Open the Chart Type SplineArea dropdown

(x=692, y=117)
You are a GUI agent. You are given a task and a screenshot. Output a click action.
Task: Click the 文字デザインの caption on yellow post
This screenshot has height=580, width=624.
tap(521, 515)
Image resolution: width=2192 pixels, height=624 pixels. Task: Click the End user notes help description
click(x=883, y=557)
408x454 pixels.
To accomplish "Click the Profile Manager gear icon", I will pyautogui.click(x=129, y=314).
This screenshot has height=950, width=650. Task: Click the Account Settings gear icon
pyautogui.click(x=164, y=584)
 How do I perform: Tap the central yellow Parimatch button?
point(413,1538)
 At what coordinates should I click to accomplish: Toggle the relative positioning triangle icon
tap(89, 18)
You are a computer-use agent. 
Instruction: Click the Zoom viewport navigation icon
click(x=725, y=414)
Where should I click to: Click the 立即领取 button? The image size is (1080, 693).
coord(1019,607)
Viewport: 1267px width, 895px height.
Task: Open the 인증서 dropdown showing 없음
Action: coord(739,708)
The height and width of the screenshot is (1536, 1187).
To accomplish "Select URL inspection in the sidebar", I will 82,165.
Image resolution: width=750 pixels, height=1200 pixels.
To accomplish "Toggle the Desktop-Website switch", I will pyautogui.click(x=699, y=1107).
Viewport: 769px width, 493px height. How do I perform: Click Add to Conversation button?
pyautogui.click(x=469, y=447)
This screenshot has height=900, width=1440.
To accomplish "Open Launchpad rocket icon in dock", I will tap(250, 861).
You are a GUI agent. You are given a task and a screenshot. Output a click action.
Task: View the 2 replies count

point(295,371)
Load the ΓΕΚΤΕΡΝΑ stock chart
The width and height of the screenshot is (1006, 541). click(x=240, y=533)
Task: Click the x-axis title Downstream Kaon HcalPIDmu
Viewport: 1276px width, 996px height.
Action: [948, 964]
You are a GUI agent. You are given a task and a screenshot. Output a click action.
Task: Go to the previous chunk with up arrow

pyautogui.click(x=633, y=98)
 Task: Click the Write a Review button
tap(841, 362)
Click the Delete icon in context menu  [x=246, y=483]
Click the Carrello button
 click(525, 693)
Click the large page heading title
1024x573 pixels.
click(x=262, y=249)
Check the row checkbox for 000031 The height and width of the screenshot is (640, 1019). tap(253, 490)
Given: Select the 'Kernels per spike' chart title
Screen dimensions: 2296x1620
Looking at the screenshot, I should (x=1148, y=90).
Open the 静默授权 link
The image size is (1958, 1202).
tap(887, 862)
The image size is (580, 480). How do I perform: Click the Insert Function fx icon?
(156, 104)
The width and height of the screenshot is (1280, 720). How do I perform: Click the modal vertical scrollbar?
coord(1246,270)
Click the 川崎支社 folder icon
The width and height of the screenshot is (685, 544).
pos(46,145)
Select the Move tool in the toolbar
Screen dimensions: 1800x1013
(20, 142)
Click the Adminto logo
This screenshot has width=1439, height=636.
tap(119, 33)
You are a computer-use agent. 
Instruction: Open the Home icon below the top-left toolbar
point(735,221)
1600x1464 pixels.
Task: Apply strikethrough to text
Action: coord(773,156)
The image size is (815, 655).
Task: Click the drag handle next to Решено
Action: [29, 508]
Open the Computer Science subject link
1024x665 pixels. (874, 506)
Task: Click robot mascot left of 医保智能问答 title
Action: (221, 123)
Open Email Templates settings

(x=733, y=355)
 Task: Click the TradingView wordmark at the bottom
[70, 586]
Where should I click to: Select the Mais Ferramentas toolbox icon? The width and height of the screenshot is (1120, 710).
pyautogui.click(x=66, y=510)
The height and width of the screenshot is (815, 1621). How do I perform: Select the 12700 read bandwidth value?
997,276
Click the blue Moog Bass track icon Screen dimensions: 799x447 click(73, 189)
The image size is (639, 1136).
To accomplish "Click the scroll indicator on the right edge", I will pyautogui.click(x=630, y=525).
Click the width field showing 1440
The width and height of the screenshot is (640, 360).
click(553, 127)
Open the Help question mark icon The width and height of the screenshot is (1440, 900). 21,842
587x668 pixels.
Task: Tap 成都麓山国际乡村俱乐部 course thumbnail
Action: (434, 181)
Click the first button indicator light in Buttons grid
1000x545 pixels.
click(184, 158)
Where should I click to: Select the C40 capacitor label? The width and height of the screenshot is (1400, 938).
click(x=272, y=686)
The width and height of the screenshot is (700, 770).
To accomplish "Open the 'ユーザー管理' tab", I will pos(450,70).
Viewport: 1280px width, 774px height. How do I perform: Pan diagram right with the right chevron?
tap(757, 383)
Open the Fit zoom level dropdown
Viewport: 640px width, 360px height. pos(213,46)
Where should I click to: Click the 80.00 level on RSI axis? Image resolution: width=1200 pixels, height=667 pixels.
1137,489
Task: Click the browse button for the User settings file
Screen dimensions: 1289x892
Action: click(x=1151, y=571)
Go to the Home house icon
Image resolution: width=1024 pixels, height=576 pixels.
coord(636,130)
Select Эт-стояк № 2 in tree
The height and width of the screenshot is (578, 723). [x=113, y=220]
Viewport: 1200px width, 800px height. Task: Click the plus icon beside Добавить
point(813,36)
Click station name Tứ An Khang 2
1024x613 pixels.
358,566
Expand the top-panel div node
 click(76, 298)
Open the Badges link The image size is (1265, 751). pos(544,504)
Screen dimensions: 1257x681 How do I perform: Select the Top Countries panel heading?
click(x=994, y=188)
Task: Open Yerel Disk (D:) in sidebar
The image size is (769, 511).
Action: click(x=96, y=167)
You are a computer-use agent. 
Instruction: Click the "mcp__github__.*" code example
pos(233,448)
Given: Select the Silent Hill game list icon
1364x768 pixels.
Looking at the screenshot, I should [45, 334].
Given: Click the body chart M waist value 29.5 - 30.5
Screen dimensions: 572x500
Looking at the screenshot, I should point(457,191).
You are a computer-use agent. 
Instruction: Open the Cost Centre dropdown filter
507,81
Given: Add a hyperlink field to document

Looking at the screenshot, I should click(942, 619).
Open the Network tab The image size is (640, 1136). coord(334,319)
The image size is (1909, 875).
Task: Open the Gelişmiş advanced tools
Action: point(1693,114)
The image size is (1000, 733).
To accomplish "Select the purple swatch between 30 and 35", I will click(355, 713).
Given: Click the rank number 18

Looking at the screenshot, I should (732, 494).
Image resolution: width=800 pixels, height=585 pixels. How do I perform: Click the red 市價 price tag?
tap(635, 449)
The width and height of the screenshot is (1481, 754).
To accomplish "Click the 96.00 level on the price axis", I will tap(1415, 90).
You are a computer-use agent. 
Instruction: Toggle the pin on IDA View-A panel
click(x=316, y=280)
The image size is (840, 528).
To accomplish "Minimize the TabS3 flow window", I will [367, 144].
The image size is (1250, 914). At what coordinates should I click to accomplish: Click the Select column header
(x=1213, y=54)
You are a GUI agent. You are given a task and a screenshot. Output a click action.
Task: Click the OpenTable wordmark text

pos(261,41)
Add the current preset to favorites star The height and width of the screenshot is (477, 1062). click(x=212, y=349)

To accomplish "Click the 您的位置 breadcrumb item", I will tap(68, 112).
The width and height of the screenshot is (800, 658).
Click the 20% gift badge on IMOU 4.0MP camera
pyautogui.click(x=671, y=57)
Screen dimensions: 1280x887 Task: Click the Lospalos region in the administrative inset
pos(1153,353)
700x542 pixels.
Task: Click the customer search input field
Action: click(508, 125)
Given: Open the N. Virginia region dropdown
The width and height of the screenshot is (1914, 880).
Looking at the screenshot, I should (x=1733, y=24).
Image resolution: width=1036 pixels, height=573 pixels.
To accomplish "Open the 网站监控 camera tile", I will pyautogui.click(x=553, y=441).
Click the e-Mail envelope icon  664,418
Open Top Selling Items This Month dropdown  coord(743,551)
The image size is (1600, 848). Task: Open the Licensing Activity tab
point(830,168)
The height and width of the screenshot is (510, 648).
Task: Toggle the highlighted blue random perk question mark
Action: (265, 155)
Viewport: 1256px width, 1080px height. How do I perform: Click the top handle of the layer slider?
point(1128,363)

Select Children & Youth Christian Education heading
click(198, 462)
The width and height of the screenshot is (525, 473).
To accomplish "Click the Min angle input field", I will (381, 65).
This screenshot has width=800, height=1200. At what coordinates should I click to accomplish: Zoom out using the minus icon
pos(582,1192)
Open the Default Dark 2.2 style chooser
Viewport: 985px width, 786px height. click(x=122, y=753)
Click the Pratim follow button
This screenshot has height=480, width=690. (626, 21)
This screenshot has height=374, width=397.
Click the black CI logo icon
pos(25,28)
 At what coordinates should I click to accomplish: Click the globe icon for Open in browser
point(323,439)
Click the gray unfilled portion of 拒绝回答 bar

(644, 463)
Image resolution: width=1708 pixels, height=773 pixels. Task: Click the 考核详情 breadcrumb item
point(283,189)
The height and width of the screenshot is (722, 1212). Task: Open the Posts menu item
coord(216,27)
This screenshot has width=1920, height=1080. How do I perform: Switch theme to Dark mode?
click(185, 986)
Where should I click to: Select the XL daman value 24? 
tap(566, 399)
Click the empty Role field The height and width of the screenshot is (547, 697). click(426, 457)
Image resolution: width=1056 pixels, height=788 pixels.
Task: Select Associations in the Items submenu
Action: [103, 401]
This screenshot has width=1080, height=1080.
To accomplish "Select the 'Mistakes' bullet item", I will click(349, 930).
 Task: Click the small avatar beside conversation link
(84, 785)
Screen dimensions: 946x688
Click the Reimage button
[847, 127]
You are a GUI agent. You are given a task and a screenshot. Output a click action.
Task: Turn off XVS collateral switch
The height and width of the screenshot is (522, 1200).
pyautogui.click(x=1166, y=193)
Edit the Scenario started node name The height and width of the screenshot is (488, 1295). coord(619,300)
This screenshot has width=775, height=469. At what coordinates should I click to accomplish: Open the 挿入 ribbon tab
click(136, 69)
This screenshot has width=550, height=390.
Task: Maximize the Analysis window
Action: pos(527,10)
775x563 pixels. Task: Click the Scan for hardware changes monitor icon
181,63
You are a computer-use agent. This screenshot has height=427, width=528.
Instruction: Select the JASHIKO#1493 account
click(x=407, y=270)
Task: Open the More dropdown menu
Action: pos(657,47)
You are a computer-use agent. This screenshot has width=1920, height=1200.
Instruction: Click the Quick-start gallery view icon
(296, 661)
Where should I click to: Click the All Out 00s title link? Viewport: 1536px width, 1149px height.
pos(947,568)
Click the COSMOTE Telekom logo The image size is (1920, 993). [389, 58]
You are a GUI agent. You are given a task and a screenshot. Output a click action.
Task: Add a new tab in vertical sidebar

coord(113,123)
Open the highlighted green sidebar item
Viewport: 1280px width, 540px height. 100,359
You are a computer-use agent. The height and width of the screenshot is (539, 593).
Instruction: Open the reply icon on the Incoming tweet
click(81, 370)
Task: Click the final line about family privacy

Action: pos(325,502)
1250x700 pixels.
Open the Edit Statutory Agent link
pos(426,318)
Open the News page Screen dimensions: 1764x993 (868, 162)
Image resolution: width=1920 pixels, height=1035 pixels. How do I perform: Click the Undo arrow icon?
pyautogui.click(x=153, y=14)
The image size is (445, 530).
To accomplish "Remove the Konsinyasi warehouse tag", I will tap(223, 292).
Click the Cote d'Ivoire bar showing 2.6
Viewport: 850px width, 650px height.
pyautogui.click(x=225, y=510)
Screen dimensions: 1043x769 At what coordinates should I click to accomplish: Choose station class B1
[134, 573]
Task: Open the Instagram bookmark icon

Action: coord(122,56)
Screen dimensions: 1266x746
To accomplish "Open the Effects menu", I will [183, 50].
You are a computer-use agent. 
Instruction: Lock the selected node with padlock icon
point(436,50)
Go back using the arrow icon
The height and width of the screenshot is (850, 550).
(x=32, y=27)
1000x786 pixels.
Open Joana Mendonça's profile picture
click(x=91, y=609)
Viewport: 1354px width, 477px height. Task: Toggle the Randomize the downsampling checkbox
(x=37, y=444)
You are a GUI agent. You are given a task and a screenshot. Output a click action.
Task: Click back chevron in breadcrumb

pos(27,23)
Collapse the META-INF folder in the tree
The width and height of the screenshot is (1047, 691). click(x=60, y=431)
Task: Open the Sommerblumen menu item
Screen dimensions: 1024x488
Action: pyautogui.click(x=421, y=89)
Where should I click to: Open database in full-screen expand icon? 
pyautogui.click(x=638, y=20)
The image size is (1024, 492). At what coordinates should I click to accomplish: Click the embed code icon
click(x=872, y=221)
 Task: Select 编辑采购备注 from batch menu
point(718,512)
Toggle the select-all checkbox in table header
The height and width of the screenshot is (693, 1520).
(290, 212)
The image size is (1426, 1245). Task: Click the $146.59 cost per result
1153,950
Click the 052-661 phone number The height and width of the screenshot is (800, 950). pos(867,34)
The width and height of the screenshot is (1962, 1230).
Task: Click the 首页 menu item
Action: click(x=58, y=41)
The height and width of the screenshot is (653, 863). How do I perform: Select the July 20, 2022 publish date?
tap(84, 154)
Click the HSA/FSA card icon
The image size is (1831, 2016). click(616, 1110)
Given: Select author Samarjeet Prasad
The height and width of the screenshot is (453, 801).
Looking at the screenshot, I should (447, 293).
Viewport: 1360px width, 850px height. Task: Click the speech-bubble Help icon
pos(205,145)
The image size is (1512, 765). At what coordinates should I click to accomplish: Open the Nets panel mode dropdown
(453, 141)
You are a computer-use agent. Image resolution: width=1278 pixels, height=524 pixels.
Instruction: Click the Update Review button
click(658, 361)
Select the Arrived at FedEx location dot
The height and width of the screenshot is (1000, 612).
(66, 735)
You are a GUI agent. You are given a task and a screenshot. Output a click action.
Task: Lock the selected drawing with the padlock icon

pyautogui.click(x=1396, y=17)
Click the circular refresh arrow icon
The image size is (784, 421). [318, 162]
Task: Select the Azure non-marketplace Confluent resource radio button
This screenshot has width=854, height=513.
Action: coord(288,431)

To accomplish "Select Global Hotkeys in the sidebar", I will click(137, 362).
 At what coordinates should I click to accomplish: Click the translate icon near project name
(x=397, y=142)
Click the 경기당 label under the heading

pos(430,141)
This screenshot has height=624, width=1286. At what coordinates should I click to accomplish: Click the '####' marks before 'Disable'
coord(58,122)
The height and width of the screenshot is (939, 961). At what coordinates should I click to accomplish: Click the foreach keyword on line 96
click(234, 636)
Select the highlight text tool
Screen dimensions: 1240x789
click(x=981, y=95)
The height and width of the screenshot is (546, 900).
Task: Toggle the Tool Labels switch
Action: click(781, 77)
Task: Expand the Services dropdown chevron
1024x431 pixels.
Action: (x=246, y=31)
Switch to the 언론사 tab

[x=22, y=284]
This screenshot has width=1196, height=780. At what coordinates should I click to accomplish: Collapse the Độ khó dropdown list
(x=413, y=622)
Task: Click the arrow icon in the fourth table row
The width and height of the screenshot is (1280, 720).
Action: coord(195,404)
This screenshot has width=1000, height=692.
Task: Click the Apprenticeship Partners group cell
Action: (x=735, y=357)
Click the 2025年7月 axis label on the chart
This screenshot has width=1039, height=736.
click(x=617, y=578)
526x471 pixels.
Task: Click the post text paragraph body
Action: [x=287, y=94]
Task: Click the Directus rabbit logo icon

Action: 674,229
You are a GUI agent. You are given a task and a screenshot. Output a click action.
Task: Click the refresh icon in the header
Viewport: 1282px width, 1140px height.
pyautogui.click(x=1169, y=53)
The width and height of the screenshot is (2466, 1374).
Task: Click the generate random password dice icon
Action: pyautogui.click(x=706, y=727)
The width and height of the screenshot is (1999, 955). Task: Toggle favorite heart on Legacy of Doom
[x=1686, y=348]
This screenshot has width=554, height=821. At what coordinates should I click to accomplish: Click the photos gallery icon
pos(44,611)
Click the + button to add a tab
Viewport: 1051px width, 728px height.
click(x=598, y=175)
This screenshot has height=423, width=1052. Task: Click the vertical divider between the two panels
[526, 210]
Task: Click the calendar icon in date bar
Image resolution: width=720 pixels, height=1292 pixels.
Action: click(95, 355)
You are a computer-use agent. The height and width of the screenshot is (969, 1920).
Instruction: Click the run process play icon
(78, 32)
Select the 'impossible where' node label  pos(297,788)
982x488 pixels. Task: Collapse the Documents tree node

§ EXERCISE BRIEF
Retype only this portion of the data above: the line containing "has width=1920, height=1200.", the line containing "1250x700 pixels.", and all lines between them, exactly.

§ RESPONSE AREA
You are a computer-use agent. This screenshot has width=1920, height=1200.
Instruction: Click the Quick-start gallery view icon
(296, 661)
Where should I click to: Click the All Out 00s title link? Viewport: 1536px width, 1149px height.
pos(947,568)
Click the COSMOTE Telekom logo The image size is (1920, 993). [389, 58]
You are a GUI agent. You are given a task and a screenshot. Output a click action.
Task: Add a new tab in vertical sidebar

coord(113,123)
Open the highlighted green sidebar item
Viewport: 1280px width, 540px height. 100,359
You are a computer-use agent. The height and width of the screenshot is (539, 593).
Instruction: Open the reply icon on the Incoming tweet
click(81, 370)
Task: Click the final line about family privacy

Action: pos(325,502)
1250x700 pixels.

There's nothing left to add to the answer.